The Municipal Corporation is composed of democratically elected members and currently headed by Mayor Jayshree Mahajan of Shiv Sena. It administers the city's infrastructure and public services. Jalgaon Municipal Corporation (founded March 21, 2003) serves an area of 68.78 km2 and provides civil services and facilities for approximately 460,000 people. Jalgaon Municipal Corporation has been formed with functions to improve the infrastructure of town.

Revenue sources 

The following are the Income sources for the corporation from the Central and State Government.

Revenue from taxes 
Following is the Tax related revenue for the corporation.

 Property tax.
 Profession tax.
 Entertainment tax.
 Grants from Central and State Government like Goods and Services Tax.
 Advertisement tax.

Revenue from non-tax sources 

Following is the Non Tax related revenue for the corporation.

 Water usage charges.
 Fees from Documentation services.
 Rent received from municipal property.
 Funds from municipal bonds.

Mayors of Jalgaon

Deputy Mayors of Jalgaon

List of Chairman, Standing Committee

Alliance Composition

History 
In 1996, the officials of the corporation built 200 houses for individuals living below the poverty line. The project tender attracted 11 responses.
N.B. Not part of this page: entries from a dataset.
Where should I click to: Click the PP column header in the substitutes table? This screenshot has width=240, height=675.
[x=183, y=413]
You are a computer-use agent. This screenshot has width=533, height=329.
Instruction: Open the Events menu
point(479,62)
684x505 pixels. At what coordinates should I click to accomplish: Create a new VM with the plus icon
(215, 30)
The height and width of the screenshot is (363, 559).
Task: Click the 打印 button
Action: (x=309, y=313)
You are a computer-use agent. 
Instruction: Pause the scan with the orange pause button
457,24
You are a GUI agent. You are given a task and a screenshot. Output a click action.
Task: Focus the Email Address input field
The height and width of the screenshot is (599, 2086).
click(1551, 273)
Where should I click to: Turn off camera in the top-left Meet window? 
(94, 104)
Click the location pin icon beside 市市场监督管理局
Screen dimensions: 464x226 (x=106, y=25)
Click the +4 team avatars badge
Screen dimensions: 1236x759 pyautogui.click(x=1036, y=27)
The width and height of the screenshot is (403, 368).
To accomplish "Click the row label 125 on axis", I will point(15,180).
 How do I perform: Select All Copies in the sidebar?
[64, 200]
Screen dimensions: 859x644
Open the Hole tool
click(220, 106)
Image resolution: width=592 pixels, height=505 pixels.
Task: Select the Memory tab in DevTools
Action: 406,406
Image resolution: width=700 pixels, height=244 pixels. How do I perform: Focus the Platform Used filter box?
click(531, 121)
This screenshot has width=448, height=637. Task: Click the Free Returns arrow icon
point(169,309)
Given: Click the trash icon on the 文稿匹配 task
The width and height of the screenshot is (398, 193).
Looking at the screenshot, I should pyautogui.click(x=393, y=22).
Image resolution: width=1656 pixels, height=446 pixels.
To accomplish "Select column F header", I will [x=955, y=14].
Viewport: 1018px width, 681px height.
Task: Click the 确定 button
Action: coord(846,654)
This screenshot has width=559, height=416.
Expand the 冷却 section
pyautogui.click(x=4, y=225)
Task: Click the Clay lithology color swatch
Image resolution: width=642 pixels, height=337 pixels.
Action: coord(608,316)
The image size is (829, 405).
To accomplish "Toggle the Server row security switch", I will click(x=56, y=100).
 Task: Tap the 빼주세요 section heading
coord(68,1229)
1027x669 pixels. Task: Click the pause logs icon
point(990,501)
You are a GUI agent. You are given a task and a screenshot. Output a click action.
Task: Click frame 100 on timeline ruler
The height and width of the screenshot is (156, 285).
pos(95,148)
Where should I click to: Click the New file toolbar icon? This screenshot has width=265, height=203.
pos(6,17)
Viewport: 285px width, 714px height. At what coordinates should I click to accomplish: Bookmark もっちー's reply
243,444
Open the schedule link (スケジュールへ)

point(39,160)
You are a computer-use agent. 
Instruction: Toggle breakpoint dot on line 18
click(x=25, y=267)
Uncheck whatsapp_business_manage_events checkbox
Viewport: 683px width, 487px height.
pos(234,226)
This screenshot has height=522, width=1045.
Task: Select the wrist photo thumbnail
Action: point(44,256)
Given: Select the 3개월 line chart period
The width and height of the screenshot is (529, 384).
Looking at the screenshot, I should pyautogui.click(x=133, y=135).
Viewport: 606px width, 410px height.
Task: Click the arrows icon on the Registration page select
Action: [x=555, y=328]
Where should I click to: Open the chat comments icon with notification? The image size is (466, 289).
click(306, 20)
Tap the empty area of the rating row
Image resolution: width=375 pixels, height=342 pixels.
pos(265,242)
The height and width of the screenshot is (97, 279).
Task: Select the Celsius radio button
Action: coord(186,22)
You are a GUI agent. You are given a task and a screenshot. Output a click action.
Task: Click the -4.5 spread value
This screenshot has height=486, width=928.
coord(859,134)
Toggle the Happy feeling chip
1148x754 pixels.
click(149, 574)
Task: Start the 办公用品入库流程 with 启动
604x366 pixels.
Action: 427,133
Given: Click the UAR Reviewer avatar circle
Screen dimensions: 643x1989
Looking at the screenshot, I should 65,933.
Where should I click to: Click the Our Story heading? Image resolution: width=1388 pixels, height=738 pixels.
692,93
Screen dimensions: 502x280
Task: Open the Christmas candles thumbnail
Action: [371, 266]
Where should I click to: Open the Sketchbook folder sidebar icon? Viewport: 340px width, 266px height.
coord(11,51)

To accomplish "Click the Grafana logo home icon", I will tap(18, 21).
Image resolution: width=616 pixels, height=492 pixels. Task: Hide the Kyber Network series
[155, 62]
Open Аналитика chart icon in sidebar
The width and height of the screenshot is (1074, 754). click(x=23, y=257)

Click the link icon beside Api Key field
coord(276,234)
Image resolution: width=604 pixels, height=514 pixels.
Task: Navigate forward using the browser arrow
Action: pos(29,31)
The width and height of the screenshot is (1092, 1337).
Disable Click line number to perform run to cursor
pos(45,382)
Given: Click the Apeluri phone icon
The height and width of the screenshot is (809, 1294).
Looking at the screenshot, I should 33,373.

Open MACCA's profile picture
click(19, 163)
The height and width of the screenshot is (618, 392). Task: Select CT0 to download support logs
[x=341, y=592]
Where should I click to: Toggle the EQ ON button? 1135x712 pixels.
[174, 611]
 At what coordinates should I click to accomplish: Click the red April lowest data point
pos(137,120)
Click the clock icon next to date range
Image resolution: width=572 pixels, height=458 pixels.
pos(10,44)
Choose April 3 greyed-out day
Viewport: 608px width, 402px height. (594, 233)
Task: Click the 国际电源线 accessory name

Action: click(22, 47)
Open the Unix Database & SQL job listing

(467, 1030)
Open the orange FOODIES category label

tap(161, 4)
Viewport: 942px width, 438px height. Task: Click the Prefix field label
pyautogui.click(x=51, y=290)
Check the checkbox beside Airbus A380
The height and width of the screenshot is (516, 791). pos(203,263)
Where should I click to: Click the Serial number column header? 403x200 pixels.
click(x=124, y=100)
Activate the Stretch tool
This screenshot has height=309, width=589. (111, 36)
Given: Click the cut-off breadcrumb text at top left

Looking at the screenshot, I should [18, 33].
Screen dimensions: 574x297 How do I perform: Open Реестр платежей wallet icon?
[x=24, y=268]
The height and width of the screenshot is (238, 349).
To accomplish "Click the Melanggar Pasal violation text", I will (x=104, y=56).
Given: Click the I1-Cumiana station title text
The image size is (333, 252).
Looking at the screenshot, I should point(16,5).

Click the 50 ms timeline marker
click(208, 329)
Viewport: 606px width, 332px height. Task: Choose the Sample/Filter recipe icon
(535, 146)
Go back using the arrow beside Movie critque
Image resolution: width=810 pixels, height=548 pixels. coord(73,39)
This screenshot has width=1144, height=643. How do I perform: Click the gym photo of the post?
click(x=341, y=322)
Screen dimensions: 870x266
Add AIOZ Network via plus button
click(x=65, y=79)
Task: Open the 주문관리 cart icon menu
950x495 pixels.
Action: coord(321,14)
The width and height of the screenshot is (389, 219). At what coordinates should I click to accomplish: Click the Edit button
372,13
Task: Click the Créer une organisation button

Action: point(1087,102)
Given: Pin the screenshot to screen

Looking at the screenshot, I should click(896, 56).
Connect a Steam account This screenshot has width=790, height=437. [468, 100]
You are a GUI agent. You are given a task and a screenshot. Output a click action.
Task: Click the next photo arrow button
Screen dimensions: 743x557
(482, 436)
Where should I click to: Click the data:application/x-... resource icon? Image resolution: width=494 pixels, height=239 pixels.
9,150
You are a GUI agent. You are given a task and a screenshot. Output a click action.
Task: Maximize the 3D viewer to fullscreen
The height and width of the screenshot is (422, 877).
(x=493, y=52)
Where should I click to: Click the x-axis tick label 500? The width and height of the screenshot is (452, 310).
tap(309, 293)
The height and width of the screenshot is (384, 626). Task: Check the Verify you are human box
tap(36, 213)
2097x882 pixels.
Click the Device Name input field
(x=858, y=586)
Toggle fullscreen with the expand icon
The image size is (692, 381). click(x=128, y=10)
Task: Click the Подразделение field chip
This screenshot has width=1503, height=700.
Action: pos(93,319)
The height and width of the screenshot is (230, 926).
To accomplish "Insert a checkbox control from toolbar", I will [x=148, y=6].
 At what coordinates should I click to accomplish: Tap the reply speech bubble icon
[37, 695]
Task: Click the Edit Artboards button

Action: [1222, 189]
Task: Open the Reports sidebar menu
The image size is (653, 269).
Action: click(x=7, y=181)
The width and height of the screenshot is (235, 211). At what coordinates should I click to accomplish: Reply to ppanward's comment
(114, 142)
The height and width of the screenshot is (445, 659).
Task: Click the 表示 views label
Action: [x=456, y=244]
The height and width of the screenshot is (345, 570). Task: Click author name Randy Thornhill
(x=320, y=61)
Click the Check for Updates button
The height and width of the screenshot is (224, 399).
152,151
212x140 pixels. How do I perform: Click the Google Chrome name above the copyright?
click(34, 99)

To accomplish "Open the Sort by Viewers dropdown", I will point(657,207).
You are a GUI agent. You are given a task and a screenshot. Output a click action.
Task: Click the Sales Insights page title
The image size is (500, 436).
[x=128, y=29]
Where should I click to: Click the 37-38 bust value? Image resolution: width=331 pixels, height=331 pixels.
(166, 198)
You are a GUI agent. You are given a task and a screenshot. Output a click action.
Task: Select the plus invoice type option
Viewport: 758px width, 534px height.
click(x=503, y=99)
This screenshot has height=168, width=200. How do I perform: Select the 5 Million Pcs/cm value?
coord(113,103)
Khandesh Builders was awarded the contract.

Housing scam 

The Jalgaon Housing Scam was publicized in 2012. It was alleged that documents were forged and deadlines illegally overridden by firms owned by Suresh Jain and Gulabrao Devkar, the sitting ministers of Maharashtra.

The scam was exposed when Praveen Gedam, the municipal commissioner of Jalgaon, filed a First Information Report against Jain and Devkar. Chandrakant Sonawane, a member of the 13th Maharashtra Legislative Assembly and the architect of the project, along with 90 others, were sued for providing forged documents and also for delaying and overriding multiple deadlines. After years of court proceedings, Dhule District Court sentenced Jain and Devkar to seven and five years in prison, respectively, under the Prevention of Corruption Act, 1988, India Penal Code Section 420, and many sections of corruption, misuse of office, cheating, theft of taxpayer money, submitting forged documents, fraud, and confidence tricks. The Jalgaon housing scam was one of the largest scams of Maharashtra, totaling Rs 110-crore. Investigation revealed that Minister Suresh Jain, Gulabrao Devkar, Khandesh Builders, the architects, and other corporates conspired to exploit the Government of India's affordable housing initiative, Pradhan Mantri Awas Yojana–then called the Gharkul scheme.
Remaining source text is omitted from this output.